[THE RECORDS — start]

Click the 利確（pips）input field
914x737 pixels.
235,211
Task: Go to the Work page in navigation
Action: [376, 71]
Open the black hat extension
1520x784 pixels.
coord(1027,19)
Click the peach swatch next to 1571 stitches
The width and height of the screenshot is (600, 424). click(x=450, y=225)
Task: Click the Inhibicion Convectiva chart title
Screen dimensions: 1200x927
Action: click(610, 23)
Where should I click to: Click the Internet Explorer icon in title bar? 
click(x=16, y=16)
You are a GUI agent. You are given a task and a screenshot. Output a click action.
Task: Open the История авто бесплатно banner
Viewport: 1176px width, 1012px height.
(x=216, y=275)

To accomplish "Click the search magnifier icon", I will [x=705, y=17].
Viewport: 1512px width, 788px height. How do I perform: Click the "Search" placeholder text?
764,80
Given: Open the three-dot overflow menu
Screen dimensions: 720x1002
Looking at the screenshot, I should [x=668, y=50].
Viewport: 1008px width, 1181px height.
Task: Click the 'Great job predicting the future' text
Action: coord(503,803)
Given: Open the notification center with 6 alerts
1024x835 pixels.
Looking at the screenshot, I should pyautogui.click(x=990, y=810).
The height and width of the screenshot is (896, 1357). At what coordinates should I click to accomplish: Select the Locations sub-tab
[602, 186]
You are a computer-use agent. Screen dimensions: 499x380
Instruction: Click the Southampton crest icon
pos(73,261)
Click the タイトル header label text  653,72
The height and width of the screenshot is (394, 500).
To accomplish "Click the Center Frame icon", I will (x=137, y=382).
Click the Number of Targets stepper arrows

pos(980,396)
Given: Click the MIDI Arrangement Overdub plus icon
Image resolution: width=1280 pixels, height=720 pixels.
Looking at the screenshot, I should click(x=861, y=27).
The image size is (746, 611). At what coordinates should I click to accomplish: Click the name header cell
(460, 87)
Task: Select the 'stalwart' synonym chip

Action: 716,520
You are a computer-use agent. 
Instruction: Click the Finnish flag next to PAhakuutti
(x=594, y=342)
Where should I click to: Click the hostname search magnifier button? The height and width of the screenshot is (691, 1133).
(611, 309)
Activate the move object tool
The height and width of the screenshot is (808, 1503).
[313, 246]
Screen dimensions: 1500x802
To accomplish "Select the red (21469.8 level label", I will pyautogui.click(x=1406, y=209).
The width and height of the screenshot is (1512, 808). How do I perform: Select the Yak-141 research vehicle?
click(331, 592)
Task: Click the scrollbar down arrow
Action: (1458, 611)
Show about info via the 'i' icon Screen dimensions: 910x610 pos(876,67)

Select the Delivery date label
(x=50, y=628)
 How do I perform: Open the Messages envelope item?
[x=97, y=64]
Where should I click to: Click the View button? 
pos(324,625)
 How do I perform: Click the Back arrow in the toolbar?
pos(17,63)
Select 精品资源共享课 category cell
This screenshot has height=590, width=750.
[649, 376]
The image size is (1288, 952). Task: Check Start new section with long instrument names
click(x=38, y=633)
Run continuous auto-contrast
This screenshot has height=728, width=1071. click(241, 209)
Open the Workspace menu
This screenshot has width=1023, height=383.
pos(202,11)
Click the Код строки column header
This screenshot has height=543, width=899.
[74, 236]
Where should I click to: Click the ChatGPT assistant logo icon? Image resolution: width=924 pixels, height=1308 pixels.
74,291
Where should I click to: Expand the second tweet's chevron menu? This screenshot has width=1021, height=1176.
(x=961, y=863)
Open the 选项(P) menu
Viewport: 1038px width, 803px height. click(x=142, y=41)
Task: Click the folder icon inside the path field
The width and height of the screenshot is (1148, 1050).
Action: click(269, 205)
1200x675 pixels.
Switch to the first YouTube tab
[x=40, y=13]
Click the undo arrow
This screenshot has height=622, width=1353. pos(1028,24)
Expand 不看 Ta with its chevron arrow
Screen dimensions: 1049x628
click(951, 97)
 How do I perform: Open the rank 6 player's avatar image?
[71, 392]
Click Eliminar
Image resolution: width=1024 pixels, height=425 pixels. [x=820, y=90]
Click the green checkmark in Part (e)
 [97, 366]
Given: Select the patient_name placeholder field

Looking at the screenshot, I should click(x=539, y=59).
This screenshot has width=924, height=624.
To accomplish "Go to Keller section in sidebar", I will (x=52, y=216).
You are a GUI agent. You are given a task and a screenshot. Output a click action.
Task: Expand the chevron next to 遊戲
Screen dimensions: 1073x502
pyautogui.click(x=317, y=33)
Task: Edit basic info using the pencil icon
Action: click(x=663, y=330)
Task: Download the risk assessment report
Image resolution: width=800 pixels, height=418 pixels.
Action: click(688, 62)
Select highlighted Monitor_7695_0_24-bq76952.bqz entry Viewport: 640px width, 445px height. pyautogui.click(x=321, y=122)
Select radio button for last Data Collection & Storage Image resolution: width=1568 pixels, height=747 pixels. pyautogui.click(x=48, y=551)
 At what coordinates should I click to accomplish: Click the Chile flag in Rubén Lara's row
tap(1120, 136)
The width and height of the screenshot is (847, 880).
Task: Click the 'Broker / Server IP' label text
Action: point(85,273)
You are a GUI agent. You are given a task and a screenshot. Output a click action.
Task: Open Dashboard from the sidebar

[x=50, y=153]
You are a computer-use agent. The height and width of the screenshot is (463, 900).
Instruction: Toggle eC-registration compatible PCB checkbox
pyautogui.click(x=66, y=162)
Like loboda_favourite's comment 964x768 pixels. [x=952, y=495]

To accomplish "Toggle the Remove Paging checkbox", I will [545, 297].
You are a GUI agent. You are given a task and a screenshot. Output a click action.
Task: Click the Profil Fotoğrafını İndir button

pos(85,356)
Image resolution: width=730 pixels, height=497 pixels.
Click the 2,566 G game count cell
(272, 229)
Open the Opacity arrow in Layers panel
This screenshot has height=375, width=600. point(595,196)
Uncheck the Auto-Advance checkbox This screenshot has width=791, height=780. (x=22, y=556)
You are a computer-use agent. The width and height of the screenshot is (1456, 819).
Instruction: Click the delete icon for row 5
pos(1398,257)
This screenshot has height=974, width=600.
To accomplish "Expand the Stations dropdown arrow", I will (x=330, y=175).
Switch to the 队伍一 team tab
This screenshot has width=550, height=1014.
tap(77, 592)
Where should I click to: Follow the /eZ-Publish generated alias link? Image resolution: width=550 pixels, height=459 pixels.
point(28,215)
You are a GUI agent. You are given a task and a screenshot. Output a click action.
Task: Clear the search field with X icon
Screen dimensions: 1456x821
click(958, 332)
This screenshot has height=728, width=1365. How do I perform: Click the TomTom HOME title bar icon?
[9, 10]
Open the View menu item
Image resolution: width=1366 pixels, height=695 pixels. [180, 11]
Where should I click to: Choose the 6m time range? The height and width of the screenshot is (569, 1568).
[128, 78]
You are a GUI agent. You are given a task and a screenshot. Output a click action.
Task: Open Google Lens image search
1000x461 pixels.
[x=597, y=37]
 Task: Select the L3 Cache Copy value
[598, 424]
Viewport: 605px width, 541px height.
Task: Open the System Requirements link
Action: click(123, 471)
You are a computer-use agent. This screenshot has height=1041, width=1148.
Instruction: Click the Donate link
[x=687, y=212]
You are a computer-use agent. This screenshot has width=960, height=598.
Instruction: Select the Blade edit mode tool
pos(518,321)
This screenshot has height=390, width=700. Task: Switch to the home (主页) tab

[THE RECORDS — finish]

-- YOUR TASK --
An exact copy of every record above is needed. Write it out word for word.

-- REPLY TO THE TASK --
Click the 利確（pips）input field
914x737 pixels.
235,211
Task: Go to the Work page in navigation
Action: [376, 71]
Open the black hat extension
1520x784 pixels.
coord(1027,19)
Click the peach swatch next to 1571 stitches
The width and height of the screenshot is (600, 424). click(x=450, y=225)
Task: Click the Inhibicion Convectiva chart title
Screen dimensions: 1200x927
Action: click(610, 23)
Where should I click to: Click the Internet Explorer icon in title bar? 
click(x=16, y=16)
You are a GUI agent. You are given a task and a screenshot. Output a click action.
Task: Open the История авто бесплатно banner
Viewport: 1176px width, 1012px height.
(x=216, y=275)

To accomplish "Click the search magnifier icon", I will [x=705, y=17].
Viewport: 1512px width, 788px height. How do I perform: Click the "Search" placeholder text?
764,80
Given: Open the three-dot overflow menu
Screen dimensions: 720x1002
Looking at the screenshot, I should [x=668, y=50].
Viewport: 1008px width, 1181px height.
Task: Click the 'Great job predicting the future' text
Action: coord(503,803)
Given: Open the notification center with 6 alerts
1024x835 pixels.
Looking at the screenshot, I should pyautogui.click(x=990, y=810).
The height and width of the screenshot is (896, 1357). At what coordinates should I click to accomplish: Select the Locations sub-tab
[602, 186]
You are a computer-use agent. Screen dimensions: 499x380
Instruction: Click the Southampton crest icon
pos(73,261)
Click the タイトル header label text  653,72
The height and width of the screenshot is (394, 500).
To accomplish "Click the Center Frame icon", I will (x=137, y=382).
Click the Number of Targets stepper arrows

pos(980,396)
Given: Click the MIDI Arrangement Overdub plus icon
Image resolution: width=1280 pixels, height=720 pixels.
Looking at the screenshot, I should click(x=861, y=27).
The image size is (746, 611). At what coordinates should I click to accomplish: Click the name header cell
(460, 87)
Task: Select the 'stalwart' synonym chip

Action: 716,520
You are a computer-use agent. 
Instruction: Click the Finnish flag next to PAhakuutti
(x=594, y=342)
Where should I click to: Click the hostname search magnifier button? The height and width of the screenshot is (691, 1133).
(611, 309)
Activate the move object tool
The height and width of the screenshot is (808, 1503).
[313, 246]
Screen dimensions: 1500x802
To accomplish "Select the red (21469.8 level label", I will pyautogui.click(x=1406, y=209).
The width and height of the screenshot is (1512, 808). How do I perform: Select the Yak-141 research vehicle?
click(331, 592)
Task: Click the scrollbar down arrow
Action: (1458, 611)
Show about info via the 'i' icon Screen dimensions: 910x610 pos(876,67)

Select the Delivery date label
(x=50, y=628)
 How do I perform: Open the Messages envelope item?
[x=97, y=64]
Where should I click to: Click the View button? 
pos(324,625)
 How do I perform: Click the Back arrow in the toolbar?
pos(17,63)
Select 精品资源共享课 category cell
This screenshot has height=590, width=750.
[649, 376]
The image size is (1288, 952). Task: Check Start new section with long instrument names
click(x=38, y=633)
Run continuous auto-contrast
This screenshot has height=728, width=1071. click(241, 209)
Open the Workspace menu
This screenshot has width=1023, height=383.
pos(202,11)
Click the Код строки column header
This screenshot has height=543, width=899.
[74, 236]
Where should I click to: Click the ChatGPT assistant logo icon? Image resolution: width=924 pixels, height=1308 pixels.
74,291
Where should I click to: Expand the second tweet's chevron menu? This screenshot has width=1021, height=1176.
(x=961, y=863)
Open the 选项(P) menu
Viewport: 1038px width, 803px height. click(x=142, y=41)
Task: Click the folder icon inside the path field
The width and height of the screenshot is (1148, 1050).
Action: click(269, 205)
1200x675 pixels.
Switch to the first YouTube tab
[x=40, y=13]
Click the undo arrow
This screenshot has height=622, width=1353. pos(1028,24)
Expand 不看 Ta with its chevron arrow
Screen dimensions: 1049x628
click(951, 97)
 How do I perform: Open the rank 6 player's avatar image?
[71, 392]
Click Eliminar
Image resolution: width=1024 pixels, height=425 pixels. [x=820, y=90]
Click the green checkmark in Part (e)
 [97, 366]
Given: Select the patient_name placeholder field

Looking at the screenshot, I should click(x=539, y=59).
This screenshot has width=924, height=624.
To accomplish "Go to Keller section in sidebar", I will (x=52, y=216).
You are a GUI agent. You are given a task and a screenshot. Output a click action.
Task: Expand the chevron next to 遊戲
Screen dimensions: 1073x502
pyautogui.click(x=317, y=33)
Task: Edit basic info using the pencil icon
Action: click(x=663, y=330)
Task: Download the risk assessment report
Image resolution: width=800 pixels, height=418 pixels.
Action: click(688, 62)
Select highlighted Monitor_7695_0_24-bq76952.bqz entry Viewport: 640px width, 445px height. pyautogui.click(x=321, y=122)
Select radio button for last Data Collection & Storage Image resolution: width=1568 pixels, height=747 pixels. pyautogui.click(x=48, y=551)
 At what coordinates should I click to accomplish: Click the Chile flag in Rubén Lara's row
tap(1120, 136)
The width and height of the screenshot is (847, 880).
Task: Click the 'Broker / Server IP' label text
Action: point(85,273)
You are a GUI agent. You are given a task and a screenshot. Output a click action.
Task: Open Dashboard from the sidebar

[x=50, y=153]
You are a computer-use agent. The height and width of the screenshot is (463, 900).
Instruction: Toggle eC-registration compatible PCB checkbox
pyautogui.click(x=66, y=162)
Like loboda_favourite's comment 964x768 pixels. [x=952, y=495]

To accomplish "Toggle the Remove Paging checkbox", I will [545, 297].
You are a GUI agent. You are given a task and a screenshot. Output a click action.
Task: Click the Profil Fotoğrafını İndir button

pos(85,356)
Image resolution: width=730 pixels, height=497 pixels.
Click the 2,566 G game count cell
(272, 229)
Open the Opacity arrow in Layers panel
This screenshot has height=375, width=600. point(595,196)
Uncheck the Auto-Advance checkbox This screenshot has width=791, height=780. (x=22, y=556)
You are a computer-use agent. The width and height of the screenshot is (1456, 819).
Instruction: Click the delete icon for row 5
pos(1398,257)
This screenshot has height=974, width=600.
To accomplish "Expand the Stations dropdown arrow", I will (x=330, y=175).
Switch to the 队伍一 team tab
This screenshot has width=550, height=1014.
tap(77, 592)
Where should I click to: Follow the /eZ-Publish generated alias link? Image resolution: width=550 pixels, height=459 pixels.
point(28,215)
You are a GUI agent. You are given a task and a screenshot. Output a click action.
Task: Clear the search field with X icon
Screen dimensions: 1456x821
click(958, 332)
This screenshot has height=728, width=1365. How do I perform: Click the TomTom HOME title bar icon?
[9, 10]
Open the View menu item
Image resolution: width=1366 pixels, height=695 pixels. [180, 11]
Where should I click to: Choose the 6m time range? The height and width of the screenshot is (569, 1568).
[128, 78]
You are a GUI agent. You are given a task and a screenshot. Output a click action.
Task: Open Google Lens image search
1000x461 pixels.
[x=597, y=37]
 Task: Select the L3 Cache Copy value
[598, 424]
Viewport: 605px width, 541px height.
Task: Open the System Requirements link
Action: click(123, 471)
You are a computer-use agent. This screenshot has height=1041, width=1148.
Instruction: Click the Donate link
[x=687, y=212]
You are a computer-use agent. This screenshot has width=960, height=598.
Instruction: Select the Blade edit mode tool
pos(518,321)
This screenshot has height=390, width=700. Task: Switch to the home (主页) tab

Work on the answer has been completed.